Murdaugh told the court that as his long-term addiction progressed, it often caused him to go into “paranoid thinking”. Those paranoid thoughts were sparked the night of the murders, he said, when investigators examined his hands for gunshot residue and asked him about his relationship with his wife and son. Murdaugh claimed that was why he lied.

“All of those things, combined after I found them, combined with my distrust of (South Carolina law enforcement) made me have paranoid thoughts,” he testified. “I wasn’t thinking clearly. I don’t think I was capable of logic. And I lied about being there and I’m very sorry for doing that.”

“Once I lied, I told my family, I had to keep lying,” he told the court.

Former prosecutor Sarah Ford told CNN that Murdaugh “really had no choice but to take the stand and clarify” the kennel video.

“And the jury didn’t buy that clarification. He was lying long before he walked into that courtroom, long before he took the stand and the jury believed he was lying to them on that stand,” Ford said.

Following his sentence, Murdaugh was released to the South Carolina Department of Correctional Resources.

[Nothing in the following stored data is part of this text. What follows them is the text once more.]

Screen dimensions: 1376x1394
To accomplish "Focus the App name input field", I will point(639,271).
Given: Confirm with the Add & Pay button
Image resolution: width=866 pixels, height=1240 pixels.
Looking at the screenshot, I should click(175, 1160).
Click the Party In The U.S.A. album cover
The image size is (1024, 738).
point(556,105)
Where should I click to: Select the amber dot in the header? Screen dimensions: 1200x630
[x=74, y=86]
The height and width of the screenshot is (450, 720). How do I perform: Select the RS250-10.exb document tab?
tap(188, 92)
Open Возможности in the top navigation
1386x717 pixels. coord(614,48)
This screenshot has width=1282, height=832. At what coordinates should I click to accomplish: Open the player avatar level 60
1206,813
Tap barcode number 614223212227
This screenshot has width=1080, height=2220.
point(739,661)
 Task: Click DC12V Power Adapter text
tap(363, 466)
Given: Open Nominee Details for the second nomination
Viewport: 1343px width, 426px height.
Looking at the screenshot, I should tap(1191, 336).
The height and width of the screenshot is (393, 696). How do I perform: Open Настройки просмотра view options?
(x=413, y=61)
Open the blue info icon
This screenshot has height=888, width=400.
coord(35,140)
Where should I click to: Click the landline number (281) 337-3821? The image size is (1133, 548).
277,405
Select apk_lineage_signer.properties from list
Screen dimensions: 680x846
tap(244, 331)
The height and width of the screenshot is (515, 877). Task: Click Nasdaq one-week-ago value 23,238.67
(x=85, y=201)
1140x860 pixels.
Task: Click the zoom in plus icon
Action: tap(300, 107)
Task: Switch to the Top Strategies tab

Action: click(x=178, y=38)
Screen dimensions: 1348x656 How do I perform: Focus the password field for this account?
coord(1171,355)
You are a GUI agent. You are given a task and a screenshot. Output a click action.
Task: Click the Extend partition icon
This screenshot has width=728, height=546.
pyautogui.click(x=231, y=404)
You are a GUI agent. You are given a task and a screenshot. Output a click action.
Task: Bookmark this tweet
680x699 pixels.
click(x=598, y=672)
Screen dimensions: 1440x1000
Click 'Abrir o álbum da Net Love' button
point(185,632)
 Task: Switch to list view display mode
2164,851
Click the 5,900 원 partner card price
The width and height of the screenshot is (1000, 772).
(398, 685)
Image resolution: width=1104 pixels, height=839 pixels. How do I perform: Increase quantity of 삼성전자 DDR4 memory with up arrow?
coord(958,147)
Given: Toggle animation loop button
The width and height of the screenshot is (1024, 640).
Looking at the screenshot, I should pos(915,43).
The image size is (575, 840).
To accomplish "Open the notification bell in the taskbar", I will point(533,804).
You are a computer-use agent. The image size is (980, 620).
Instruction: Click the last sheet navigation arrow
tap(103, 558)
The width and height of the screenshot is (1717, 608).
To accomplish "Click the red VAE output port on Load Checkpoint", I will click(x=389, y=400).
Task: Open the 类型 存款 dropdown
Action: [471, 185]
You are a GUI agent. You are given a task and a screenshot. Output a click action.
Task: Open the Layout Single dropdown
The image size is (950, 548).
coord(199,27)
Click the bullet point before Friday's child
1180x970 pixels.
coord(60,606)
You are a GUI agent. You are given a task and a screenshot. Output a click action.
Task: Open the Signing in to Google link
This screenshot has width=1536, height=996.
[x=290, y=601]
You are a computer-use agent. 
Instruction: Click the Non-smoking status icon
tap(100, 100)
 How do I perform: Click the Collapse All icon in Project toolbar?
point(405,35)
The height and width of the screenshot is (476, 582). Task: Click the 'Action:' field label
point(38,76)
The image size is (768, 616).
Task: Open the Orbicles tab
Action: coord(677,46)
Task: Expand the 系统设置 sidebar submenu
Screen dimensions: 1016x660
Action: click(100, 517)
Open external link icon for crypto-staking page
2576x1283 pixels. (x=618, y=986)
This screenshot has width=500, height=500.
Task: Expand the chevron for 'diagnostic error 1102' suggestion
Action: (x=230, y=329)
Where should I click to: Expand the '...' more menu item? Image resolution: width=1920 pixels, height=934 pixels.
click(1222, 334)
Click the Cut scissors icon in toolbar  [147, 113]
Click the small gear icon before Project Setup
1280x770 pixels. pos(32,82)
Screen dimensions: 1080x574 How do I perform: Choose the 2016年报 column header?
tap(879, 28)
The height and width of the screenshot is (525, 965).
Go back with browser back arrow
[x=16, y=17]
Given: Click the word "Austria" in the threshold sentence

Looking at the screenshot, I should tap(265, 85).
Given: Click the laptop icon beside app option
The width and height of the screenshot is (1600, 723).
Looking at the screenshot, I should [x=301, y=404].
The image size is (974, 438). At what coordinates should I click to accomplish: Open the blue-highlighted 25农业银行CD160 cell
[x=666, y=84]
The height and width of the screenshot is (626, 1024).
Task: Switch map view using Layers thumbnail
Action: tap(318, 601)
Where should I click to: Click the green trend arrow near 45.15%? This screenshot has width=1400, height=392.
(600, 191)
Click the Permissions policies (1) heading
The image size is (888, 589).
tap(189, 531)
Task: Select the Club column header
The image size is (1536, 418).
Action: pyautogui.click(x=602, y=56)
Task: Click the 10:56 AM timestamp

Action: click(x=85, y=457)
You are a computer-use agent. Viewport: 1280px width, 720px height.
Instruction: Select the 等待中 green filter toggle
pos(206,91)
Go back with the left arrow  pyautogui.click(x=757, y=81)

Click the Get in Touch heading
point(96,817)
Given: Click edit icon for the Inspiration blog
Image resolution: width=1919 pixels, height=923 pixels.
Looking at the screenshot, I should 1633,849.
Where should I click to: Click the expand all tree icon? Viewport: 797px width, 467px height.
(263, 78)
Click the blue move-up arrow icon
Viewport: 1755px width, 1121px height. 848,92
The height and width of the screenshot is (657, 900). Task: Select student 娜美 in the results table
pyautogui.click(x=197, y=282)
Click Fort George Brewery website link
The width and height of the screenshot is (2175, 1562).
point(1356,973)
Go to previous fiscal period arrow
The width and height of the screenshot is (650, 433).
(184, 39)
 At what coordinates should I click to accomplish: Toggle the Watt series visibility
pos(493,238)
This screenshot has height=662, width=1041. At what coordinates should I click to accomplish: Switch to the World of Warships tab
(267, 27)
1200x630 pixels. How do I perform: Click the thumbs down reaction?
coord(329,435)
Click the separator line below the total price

Booking photo of Alex Murdaugh.

He was processed Friday night at a reception and evaluation center in Columbia, the department said in a news release. As part of that process, his head was shaved, a standard procedure for inmates being processed in the system, department spokeswoman Chrysti Shain said.

Murdaugh will then undergo a medical examination and a mental health and education evaluation, the release added.

Over the next month and a half, department officials will consider the results of his tests and evaluations, as well as his crime and sentence to decide which maximum security prison he will be sent to, the department said.

Correction: An earlier version of this story misstated which video captured Alex Murdaugh’s voice. It was a video shot on Paul Murdaugh’s phone in the family’s dog kennels.